(Collected data)
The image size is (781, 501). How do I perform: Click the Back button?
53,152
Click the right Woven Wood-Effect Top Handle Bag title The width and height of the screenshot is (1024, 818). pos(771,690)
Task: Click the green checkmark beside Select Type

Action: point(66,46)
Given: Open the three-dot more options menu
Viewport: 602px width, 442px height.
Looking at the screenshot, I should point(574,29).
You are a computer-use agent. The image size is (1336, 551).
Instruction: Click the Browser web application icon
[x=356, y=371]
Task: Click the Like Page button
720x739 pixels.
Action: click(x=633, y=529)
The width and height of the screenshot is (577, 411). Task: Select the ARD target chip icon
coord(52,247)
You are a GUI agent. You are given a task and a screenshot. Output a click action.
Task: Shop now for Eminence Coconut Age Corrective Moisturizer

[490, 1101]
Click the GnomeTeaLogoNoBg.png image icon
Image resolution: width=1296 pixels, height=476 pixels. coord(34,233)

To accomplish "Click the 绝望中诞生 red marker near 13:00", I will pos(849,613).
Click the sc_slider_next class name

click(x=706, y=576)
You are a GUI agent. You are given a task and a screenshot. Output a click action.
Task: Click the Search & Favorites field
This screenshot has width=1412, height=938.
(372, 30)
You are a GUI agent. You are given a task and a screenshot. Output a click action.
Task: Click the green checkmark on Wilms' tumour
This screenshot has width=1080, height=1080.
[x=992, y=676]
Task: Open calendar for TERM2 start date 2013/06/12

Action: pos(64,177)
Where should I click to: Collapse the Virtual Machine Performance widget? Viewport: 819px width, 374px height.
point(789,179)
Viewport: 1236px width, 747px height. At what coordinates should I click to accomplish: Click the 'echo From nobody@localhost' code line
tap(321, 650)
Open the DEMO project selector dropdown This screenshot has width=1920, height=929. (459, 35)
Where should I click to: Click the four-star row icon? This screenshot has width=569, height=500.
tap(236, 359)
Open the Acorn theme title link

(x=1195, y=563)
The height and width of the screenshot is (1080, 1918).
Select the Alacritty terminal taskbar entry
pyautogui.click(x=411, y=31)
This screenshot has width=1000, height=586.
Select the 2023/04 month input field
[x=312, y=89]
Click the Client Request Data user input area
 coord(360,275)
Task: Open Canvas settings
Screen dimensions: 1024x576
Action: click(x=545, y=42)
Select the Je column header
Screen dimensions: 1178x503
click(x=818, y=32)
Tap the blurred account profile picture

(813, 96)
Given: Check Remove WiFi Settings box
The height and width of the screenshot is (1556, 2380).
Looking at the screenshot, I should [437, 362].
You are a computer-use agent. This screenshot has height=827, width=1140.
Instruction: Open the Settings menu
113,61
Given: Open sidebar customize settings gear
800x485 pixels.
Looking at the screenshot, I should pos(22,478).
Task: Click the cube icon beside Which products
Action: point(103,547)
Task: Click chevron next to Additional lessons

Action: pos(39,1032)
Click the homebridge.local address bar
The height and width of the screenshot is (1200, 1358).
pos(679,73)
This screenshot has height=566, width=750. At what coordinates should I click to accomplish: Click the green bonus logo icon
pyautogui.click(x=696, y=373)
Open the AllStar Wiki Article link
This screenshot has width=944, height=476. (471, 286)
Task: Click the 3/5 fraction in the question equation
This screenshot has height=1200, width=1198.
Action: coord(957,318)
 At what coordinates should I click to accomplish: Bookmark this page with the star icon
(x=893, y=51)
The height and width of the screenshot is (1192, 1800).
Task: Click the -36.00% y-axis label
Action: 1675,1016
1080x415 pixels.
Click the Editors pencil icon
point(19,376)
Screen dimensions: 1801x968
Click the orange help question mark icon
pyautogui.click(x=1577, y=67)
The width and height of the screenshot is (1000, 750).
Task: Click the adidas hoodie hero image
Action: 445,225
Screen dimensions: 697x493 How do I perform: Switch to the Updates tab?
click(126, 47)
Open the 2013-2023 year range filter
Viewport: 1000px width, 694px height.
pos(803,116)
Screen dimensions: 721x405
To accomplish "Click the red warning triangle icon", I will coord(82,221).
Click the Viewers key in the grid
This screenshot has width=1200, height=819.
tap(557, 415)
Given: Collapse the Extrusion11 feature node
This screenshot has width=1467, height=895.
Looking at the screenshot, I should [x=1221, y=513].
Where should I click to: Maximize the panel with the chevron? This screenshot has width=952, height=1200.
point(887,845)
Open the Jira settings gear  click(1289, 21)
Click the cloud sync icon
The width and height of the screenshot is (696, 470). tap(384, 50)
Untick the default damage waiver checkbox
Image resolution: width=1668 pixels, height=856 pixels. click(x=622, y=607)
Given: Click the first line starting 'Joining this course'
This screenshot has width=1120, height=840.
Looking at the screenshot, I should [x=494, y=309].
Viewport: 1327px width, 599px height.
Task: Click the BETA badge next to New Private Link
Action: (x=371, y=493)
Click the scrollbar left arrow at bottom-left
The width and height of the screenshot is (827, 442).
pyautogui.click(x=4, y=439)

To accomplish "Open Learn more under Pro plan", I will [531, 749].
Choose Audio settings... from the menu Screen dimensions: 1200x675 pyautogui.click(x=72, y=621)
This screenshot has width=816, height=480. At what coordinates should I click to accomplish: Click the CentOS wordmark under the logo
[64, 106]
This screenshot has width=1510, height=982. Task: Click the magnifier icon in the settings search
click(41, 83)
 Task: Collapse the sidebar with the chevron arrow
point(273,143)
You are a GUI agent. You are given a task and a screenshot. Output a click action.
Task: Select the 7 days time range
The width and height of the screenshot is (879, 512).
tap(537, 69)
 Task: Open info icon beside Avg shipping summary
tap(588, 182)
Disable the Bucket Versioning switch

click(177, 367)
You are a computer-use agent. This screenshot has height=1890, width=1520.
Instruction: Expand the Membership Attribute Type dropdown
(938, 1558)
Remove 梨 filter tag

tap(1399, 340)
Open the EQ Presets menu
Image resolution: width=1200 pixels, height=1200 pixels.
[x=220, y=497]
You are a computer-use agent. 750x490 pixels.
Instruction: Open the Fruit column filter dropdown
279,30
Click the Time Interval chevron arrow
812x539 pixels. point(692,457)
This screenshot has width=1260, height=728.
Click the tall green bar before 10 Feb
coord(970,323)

EXERCISE OBJECTIVE =
Give the number of lines in the entries that contain "computer", and add nothing.

REPLY TO THE EXERCISE =
4